For a rebuilding civilization without electrical generation, high-quality kerosene pressure lamps represent the best available pre-electric lighting technology. A single lamp can illuminate a workspace adequately for detailed handwork. Their fuel (kerosene) has a long shelf life and the lamps themselves, with maintenance, last for decades.
The Welsbach Mantle: The Key Technology
Carl Auer von Welsbach’s 1891 invention transformed gas lighting. The Welsbach mantle is a mesh of cotton or artificial silk soaked in a solution of rare earth nitrates (thorium oxide 99% + cerium oxide 1% in the original, now replaced by non-radioactive compositions of yttrium, lanthanum, cerium, and magnesium oxides).
When first used, the cotton burns away, leaving a fragile mesh of rare earth oxides. When heated in a gas or vapor flame to 1,200–1,500 K, these oxides glow brilliantly — far more brightly than an undoped carbon flame at the same temperature. The rare earth oxides emit strongly in the visible spectrum at these temperatures, rather than in the infrared, due to quantum mechanical effects in the f-electron shells of these elements. This is the same principle as a fluorescent material, but operating by thermal rather than photon excitation.
A gas burner with a Welsbach mantle produces 3–5 times more light than the same burner without one, for the same gas consumption. This was the breakthrough that made gas lighting competitive with early electric lighting in both efficiency and economics.
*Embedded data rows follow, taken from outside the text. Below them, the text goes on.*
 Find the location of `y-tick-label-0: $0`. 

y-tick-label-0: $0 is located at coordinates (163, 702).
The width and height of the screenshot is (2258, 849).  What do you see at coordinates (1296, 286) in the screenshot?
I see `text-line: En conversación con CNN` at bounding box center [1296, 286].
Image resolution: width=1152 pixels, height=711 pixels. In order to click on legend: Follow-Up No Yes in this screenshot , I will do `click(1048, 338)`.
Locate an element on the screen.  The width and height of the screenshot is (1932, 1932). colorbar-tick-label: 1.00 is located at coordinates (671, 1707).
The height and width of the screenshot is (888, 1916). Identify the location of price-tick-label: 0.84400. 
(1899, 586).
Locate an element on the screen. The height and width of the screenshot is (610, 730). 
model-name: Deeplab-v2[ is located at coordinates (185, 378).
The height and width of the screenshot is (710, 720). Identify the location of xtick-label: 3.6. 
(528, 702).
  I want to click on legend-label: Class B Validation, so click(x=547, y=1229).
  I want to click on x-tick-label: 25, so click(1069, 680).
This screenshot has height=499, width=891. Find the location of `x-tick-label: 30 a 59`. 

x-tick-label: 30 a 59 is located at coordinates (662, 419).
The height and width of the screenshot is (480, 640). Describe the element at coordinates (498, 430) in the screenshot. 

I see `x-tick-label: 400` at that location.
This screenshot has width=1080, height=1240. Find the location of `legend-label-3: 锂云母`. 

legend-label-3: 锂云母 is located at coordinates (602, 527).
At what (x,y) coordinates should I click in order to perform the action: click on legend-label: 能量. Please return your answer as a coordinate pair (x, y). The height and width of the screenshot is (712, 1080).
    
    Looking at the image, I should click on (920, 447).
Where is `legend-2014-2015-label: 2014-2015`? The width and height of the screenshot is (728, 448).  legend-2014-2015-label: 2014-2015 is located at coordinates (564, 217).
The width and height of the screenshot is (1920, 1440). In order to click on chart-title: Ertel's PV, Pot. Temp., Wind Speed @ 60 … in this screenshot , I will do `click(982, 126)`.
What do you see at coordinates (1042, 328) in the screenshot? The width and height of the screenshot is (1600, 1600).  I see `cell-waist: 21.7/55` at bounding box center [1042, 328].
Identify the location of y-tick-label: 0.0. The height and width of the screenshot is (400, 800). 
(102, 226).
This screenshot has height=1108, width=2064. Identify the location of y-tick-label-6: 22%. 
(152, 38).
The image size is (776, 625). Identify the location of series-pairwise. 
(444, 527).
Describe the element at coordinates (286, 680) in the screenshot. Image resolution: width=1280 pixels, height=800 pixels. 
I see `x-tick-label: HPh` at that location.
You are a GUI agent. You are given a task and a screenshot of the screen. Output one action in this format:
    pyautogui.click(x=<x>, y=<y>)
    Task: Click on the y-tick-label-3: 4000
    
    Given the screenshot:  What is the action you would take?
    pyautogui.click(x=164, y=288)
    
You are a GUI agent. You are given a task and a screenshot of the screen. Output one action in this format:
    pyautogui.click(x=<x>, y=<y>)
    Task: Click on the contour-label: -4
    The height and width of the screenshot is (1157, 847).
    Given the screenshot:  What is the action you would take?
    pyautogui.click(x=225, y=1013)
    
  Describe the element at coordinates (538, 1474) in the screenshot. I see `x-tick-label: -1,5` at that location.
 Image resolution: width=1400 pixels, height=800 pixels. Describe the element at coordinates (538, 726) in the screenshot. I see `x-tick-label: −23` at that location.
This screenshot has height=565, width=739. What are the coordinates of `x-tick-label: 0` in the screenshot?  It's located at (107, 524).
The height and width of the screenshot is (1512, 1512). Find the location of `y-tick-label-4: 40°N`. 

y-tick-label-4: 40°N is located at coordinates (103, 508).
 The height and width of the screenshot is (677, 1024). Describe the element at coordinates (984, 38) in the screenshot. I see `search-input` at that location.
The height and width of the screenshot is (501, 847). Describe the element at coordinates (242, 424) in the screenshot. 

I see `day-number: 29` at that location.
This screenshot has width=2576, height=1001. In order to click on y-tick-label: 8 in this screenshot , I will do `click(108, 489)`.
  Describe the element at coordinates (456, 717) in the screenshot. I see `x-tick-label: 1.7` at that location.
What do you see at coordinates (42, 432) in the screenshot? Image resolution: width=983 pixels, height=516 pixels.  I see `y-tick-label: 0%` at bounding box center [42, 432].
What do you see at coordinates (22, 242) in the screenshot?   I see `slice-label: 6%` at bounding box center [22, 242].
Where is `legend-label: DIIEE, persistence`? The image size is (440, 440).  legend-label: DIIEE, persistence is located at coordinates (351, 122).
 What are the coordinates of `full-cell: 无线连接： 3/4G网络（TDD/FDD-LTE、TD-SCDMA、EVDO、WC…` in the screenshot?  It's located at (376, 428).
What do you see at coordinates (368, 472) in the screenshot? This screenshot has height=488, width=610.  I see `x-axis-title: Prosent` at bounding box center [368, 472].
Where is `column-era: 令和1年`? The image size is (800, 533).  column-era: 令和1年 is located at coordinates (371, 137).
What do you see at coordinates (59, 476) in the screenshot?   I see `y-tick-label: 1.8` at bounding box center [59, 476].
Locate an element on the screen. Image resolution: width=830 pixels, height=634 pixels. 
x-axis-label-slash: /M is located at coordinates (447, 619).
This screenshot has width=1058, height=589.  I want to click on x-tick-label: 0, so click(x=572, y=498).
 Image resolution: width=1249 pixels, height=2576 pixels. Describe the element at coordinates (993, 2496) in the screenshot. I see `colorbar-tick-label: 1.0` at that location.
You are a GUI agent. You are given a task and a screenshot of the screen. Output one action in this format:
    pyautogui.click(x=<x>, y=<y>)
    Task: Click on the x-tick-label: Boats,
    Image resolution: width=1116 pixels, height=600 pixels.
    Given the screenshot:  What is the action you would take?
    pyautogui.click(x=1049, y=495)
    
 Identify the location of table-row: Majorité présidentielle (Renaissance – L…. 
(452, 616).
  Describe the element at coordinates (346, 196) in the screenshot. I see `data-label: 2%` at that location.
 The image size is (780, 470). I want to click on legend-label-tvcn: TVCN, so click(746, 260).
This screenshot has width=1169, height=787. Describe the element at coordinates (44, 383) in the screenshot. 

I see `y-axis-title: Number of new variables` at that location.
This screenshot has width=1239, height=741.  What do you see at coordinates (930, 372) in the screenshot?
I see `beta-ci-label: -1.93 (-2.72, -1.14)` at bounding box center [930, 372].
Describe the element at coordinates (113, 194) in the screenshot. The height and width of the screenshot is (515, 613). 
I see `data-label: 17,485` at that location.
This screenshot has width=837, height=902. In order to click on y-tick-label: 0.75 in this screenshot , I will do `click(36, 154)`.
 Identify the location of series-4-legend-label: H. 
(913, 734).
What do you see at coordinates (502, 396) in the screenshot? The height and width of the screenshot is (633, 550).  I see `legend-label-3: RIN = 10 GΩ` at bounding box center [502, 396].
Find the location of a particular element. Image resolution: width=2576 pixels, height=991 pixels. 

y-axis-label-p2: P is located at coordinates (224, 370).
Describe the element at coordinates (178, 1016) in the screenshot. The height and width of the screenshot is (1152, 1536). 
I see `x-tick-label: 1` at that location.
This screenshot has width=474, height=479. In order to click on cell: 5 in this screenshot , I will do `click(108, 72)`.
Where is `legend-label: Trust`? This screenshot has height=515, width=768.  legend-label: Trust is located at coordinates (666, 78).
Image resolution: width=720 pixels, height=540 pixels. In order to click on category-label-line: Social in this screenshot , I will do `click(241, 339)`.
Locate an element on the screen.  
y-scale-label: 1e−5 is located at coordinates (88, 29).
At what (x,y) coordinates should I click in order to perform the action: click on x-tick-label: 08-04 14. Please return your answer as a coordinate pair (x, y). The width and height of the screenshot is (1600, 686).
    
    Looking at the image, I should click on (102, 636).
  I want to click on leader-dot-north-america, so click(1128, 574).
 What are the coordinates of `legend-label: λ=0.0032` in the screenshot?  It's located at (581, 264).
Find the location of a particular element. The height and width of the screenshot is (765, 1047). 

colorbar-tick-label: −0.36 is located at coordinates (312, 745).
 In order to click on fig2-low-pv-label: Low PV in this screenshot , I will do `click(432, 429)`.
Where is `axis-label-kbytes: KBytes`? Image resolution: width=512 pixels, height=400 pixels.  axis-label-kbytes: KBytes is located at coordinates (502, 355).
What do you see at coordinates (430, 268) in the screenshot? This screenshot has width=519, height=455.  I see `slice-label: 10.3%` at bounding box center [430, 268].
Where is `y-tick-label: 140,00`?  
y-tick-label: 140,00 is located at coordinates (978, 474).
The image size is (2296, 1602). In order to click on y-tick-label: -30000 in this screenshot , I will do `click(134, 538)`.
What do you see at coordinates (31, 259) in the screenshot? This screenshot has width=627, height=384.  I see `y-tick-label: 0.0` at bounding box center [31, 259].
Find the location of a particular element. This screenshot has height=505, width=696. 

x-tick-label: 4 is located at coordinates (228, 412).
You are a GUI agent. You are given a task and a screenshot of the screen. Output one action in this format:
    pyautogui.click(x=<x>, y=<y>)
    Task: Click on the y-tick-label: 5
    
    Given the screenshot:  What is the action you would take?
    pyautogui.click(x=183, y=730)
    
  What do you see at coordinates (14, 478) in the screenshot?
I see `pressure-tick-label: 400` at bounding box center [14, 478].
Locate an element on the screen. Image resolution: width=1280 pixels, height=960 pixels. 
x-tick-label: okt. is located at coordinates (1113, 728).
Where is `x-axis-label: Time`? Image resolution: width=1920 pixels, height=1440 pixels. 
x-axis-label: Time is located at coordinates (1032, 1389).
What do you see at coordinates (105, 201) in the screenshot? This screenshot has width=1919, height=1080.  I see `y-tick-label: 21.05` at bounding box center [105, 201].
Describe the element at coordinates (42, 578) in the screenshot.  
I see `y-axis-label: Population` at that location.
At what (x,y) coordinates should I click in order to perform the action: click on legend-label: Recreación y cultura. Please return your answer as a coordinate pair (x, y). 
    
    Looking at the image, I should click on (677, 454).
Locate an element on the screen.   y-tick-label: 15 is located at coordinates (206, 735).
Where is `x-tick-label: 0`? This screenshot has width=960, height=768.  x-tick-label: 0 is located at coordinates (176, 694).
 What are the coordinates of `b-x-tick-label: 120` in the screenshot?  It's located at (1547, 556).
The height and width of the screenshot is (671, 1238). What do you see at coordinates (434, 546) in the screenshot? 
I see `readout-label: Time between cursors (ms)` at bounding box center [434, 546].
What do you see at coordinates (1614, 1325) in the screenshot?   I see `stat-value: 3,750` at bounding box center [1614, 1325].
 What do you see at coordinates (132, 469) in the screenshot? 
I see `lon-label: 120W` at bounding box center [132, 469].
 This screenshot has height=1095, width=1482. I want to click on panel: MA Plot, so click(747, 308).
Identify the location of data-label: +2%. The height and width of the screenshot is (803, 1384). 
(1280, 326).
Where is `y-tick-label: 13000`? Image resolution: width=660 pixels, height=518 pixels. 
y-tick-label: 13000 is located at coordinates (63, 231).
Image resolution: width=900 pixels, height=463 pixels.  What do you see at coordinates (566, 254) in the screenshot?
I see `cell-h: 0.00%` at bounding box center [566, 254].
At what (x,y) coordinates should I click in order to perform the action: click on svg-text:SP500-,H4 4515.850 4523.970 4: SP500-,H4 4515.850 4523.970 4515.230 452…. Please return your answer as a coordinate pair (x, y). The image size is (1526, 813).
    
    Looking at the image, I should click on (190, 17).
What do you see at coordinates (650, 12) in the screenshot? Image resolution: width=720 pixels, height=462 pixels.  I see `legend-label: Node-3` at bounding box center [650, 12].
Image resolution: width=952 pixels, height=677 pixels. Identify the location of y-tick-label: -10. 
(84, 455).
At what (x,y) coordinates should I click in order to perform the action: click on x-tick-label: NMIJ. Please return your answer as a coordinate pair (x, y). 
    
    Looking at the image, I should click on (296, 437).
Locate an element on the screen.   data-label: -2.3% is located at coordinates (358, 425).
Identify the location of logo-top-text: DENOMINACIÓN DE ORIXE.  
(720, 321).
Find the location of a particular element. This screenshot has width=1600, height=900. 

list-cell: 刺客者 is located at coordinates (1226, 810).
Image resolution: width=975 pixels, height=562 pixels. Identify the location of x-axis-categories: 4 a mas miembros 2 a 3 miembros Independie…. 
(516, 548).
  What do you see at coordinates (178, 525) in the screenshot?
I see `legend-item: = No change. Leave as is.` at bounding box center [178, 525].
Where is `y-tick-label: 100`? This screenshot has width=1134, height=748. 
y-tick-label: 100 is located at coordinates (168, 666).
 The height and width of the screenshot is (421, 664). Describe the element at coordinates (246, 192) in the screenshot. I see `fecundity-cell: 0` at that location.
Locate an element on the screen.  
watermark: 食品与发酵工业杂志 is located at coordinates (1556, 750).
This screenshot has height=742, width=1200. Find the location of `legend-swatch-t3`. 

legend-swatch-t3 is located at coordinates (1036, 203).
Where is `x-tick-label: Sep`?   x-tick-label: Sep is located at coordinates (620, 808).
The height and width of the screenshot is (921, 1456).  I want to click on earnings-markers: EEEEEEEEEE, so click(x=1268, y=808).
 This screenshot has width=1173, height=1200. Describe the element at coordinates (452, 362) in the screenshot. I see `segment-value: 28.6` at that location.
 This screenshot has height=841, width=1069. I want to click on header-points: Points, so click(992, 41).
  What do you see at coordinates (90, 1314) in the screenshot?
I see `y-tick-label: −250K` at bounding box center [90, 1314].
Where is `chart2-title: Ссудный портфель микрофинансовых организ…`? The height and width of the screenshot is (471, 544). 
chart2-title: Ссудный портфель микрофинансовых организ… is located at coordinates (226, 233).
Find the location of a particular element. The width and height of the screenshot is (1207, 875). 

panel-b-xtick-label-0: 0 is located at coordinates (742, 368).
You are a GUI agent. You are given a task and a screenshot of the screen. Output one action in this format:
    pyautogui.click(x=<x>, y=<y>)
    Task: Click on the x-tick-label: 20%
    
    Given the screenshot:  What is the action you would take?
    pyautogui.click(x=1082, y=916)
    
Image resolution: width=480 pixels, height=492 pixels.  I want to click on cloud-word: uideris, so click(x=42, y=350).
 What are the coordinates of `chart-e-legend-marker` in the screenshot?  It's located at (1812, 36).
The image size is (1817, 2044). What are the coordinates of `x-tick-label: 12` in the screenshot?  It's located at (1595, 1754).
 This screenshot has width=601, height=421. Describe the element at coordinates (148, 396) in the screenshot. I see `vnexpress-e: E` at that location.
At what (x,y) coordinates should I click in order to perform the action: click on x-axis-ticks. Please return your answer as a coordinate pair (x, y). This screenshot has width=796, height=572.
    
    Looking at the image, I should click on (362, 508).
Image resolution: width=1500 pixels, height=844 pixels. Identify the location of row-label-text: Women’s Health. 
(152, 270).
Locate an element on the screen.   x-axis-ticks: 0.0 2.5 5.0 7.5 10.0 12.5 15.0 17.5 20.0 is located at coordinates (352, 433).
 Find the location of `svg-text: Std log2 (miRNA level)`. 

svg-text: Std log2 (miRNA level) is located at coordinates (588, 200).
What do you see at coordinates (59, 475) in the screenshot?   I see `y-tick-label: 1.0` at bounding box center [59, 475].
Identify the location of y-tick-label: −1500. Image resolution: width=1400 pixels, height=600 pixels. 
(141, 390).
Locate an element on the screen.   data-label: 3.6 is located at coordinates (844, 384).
Mantle manufacturing for rebuilding: the original formulations used thorium oxide — mildly radioactive but effective. Modern mantles use non-radioactive rare earth oxide mixtures (cerium, yttrium, magnesium). For a rebuilding civilization with access to rare earth mineral deposits, mantle production is feasible: prepare the oxide mixture, dissolve in dilute acid, impregnate a knit mesh, dry, and fire. The specific composition requires experimentation to optimize, but the operating principle is robust. Even single-oxide compositions (pure cerium oxide mantles) work, though not as bright as optimized mixtures.